**Records provided:**
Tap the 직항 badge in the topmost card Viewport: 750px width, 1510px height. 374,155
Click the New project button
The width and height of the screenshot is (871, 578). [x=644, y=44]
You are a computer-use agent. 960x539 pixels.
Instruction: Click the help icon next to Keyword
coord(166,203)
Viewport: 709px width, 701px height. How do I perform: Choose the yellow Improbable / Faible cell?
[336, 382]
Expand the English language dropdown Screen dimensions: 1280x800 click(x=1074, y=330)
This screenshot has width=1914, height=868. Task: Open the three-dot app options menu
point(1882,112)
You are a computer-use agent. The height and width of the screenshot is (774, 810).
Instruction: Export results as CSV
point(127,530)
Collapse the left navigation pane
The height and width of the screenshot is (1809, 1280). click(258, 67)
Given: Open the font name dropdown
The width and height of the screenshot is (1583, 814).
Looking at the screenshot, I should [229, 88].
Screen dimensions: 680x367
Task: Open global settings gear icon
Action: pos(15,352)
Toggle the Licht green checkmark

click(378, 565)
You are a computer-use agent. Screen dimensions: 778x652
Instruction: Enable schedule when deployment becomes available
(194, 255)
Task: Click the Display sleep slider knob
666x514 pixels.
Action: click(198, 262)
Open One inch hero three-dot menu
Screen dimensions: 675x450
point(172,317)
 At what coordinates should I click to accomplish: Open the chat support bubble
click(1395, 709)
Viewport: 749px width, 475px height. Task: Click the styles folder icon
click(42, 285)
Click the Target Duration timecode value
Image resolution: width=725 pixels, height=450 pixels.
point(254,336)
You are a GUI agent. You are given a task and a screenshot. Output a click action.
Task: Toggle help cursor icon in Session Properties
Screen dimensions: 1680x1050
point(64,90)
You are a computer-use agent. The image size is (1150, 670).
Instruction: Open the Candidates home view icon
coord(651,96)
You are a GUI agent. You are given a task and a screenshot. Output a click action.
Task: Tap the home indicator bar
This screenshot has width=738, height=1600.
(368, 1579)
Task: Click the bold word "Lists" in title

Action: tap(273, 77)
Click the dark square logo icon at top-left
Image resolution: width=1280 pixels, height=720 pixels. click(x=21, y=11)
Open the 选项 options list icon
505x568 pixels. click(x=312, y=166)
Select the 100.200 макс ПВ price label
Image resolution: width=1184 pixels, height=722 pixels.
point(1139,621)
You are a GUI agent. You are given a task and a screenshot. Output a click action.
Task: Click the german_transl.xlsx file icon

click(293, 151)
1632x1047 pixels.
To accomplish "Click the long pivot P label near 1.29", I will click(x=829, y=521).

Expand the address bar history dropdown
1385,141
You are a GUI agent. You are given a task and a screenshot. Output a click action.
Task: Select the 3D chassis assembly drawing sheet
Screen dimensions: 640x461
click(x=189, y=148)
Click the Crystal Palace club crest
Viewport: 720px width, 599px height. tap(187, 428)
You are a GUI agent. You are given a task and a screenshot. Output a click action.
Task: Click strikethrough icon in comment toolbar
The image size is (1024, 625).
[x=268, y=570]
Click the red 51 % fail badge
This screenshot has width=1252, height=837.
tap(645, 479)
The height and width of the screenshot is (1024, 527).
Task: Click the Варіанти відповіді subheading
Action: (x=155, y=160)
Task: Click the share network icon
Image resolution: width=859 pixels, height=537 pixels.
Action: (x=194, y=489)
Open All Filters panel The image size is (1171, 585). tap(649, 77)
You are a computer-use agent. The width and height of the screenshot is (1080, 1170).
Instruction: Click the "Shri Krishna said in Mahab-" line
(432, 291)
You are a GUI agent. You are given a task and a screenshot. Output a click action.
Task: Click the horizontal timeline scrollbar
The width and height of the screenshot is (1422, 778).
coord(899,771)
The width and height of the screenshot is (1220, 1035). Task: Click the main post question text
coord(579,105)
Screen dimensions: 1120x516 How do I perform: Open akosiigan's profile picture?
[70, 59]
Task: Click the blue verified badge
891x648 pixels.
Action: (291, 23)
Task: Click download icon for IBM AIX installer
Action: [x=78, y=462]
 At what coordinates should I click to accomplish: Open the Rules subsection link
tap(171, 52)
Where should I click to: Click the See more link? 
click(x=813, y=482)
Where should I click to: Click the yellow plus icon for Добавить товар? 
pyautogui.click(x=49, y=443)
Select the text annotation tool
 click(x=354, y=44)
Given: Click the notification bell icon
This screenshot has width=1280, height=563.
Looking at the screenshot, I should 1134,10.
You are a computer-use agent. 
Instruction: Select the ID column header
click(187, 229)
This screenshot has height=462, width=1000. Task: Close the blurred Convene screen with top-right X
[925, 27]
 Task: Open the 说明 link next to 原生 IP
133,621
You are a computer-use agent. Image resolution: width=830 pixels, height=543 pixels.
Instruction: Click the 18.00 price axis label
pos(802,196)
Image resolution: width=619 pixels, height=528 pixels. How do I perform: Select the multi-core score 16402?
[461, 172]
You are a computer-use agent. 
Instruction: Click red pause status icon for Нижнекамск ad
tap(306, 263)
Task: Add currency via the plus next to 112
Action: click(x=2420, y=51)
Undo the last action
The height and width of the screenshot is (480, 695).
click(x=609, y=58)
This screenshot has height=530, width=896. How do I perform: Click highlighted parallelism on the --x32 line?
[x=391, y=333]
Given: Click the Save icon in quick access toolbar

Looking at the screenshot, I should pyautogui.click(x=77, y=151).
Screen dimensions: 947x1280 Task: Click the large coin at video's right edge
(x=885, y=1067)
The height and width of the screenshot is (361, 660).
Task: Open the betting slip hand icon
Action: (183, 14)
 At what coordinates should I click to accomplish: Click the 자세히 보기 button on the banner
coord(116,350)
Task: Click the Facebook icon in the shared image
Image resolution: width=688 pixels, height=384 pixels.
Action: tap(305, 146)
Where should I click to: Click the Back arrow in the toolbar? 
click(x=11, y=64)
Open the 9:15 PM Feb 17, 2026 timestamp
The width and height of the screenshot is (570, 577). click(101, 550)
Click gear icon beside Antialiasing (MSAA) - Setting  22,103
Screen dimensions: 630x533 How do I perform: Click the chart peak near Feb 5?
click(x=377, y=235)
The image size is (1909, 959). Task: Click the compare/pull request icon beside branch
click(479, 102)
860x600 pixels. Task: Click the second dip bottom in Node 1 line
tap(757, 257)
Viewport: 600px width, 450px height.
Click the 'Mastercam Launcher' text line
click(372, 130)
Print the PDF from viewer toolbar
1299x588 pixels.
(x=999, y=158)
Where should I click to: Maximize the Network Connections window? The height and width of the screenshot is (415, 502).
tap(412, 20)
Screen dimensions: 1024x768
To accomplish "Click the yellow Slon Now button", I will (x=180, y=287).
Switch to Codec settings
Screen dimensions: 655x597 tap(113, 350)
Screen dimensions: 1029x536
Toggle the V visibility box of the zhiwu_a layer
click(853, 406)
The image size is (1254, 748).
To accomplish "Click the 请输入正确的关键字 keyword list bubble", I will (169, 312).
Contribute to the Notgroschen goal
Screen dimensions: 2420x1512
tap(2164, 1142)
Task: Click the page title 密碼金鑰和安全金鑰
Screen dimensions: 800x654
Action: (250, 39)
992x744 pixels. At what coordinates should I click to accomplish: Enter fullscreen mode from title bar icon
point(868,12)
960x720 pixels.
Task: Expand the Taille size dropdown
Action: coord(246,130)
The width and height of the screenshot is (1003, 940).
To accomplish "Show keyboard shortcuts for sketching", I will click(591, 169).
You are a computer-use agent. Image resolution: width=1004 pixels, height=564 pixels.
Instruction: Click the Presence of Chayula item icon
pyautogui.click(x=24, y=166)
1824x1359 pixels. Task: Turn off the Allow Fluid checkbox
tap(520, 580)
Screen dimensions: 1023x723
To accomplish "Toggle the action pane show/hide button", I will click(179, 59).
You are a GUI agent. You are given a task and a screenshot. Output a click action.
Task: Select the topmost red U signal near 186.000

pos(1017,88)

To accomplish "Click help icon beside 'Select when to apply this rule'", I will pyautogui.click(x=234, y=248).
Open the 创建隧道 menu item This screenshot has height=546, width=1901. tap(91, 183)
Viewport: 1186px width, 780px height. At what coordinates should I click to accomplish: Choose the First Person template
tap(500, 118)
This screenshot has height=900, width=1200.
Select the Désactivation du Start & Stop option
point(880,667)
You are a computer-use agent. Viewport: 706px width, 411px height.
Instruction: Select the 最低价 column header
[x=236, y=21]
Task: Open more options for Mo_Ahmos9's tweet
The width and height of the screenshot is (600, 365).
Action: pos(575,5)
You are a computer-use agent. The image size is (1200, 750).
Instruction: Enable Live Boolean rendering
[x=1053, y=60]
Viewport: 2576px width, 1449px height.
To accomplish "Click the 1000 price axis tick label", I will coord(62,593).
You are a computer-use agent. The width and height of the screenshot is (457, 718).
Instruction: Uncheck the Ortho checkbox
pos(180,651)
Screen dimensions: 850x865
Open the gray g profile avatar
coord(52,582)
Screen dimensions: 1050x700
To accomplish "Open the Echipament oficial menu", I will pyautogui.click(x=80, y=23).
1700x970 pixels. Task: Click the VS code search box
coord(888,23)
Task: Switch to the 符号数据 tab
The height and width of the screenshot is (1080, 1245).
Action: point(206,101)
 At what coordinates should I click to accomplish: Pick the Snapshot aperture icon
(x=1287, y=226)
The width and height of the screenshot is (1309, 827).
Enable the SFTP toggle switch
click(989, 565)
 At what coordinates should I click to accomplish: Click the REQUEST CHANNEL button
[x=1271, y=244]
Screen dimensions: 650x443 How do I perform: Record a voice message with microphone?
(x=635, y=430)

**Task objective:** Your reply must contain the line with "Open the gray g profile avatar" and each later line of the material, word for word, and nothing else.

**Answer to this task:**
Open the gray g profile avatar
coord(52,582)
Screen dimensions: 1050x700
To accomplish "Open the Echipament oficial menu", I will pyautogui.click(x=80, y=23).
1700x970 pixels. Task: Click the VS code search box
coord(888,23)
Task: Switch to the 符号数据 tab
The height and width of the screenshot is (1080, 1245).
Action: point(206,101)
 At what coordinates should I click to accomplish: Pick the Snapshot aperture icon
(x=1287, y=226)
The width and height of the screenshot is (1309, 827).
Enable the SFTP toggle switch
click(989, 565)
 At what coordinates should I click to accomplish: Click the REQUEST CHANNEL button
[x=1271, y=244]
Screen dimensions: 650x443 How do I perform: Record a voice message with microphone?
(x=635, y=430)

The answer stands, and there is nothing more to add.